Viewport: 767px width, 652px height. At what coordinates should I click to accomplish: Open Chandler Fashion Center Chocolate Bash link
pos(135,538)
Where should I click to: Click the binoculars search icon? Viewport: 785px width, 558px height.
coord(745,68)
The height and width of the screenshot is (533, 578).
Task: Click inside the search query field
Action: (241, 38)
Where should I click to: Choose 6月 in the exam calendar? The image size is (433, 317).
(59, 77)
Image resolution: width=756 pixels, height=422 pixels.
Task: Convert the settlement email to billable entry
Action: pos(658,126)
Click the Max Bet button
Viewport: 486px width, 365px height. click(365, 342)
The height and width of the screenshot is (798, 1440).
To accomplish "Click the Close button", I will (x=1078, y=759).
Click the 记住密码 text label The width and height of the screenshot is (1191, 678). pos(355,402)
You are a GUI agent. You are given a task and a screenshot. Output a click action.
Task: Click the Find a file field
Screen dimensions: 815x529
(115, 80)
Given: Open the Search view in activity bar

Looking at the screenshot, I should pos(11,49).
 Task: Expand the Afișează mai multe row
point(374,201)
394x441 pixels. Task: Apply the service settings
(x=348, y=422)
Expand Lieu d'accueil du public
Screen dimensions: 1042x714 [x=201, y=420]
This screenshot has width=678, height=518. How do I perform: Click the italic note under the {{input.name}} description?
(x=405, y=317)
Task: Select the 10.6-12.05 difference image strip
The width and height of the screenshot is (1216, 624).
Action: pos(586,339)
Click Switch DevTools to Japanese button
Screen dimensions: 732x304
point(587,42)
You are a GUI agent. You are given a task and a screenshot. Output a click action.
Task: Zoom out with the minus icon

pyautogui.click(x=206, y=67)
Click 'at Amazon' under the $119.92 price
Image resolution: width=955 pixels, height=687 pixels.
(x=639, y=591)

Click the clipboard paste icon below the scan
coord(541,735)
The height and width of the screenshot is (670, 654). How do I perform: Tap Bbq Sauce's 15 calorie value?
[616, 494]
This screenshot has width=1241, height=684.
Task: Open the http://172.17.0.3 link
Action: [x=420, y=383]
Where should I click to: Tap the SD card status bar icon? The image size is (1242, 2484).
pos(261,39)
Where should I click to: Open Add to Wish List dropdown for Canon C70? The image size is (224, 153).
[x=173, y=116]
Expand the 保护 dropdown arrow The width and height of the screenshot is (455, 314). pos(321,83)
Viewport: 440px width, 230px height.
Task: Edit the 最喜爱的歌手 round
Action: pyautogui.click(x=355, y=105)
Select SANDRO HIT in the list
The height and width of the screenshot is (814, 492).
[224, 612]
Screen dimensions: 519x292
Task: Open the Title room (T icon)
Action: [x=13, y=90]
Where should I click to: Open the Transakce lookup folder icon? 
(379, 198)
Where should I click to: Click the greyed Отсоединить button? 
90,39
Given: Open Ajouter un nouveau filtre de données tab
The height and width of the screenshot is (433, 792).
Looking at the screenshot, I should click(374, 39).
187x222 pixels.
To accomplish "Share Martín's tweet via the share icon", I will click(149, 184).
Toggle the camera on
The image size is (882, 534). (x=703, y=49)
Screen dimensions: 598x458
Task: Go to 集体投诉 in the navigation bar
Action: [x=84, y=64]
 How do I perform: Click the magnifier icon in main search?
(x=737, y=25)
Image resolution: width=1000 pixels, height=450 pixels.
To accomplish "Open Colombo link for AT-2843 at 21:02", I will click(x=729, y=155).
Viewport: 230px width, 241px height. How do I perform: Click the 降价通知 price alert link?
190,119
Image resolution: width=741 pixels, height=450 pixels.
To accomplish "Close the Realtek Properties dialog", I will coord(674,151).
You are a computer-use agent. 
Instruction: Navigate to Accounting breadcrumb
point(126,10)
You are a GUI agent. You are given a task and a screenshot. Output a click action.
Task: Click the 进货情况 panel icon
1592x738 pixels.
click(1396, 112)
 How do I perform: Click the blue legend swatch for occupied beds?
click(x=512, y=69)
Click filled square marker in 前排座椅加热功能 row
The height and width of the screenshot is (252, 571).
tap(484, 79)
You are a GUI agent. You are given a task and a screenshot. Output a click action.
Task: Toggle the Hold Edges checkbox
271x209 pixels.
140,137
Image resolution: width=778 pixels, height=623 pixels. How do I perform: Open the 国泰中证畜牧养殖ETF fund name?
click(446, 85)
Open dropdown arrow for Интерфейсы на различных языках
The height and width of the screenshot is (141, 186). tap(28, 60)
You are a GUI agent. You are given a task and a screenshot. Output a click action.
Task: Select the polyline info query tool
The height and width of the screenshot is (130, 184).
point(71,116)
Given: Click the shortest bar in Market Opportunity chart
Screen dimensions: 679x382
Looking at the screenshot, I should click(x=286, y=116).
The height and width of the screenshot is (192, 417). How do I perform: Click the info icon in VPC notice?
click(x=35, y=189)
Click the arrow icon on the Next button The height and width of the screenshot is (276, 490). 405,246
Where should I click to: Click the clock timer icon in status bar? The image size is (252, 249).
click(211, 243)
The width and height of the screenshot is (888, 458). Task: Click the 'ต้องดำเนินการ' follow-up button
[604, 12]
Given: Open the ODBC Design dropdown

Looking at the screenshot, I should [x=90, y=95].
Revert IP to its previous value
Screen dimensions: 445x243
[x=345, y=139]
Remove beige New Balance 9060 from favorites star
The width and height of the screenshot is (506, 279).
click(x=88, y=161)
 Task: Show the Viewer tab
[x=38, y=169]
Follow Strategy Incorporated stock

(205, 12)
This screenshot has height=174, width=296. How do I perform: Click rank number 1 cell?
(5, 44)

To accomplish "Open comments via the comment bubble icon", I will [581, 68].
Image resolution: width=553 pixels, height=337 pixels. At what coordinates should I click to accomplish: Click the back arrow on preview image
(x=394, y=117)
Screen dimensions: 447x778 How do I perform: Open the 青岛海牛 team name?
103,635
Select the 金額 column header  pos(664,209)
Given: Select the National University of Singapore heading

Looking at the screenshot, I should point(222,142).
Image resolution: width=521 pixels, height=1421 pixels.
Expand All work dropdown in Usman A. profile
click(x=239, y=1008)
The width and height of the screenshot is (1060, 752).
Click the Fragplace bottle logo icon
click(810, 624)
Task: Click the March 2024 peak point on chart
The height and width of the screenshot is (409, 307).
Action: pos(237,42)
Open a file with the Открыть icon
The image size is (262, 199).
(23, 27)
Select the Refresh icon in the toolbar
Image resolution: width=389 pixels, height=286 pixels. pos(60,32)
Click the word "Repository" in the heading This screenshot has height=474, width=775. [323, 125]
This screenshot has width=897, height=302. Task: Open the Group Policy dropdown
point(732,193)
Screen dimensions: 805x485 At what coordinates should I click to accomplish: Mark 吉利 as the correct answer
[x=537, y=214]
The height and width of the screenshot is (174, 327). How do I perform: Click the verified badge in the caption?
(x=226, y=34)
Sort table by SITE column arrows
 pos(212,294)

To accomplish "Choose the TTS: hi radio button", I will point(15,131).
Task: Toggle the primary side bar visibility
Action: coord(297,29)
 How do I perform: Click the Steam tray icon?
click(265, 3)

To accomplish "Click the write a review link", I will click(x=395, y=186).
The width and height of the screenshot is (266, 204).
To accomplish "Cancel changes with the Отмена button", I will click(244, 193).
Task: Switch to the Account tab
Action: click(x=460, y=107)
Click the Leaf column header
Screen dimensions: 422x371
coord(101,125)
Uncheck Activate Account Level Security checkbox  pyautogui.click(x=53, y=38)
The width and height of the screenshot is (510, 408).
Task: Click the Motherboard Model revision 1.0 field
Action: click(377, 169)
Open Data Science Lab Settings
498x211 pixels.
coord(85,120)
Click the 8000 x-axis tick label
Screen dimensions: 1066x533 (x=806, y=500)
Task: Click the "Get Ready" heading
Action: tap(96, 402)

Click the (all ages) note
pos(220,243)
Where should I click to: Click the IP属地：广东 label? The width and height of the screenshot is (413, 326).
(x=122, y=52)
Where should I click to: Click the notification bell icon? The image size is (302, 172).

- - - - - - -

■ **ASSIGNMENT**
Would you print exactly and only the lines of the material above that run from the line with "Where should I click to: Open the" through the line with "187x222 pixels.", both included?

■ **TASK ANSWER**
Where should I click to: Open the Transakce lookup folder icon? 
(379, 198)
Where should I click to: Click the greyed Отсоединить button? 
90,39
Given: Open Ajouter un nouveau filtre de données tab
The height and width of the screenshot is (433, 792).
Looking at the screenshot, I should click(374, 39).
187x222 pixels.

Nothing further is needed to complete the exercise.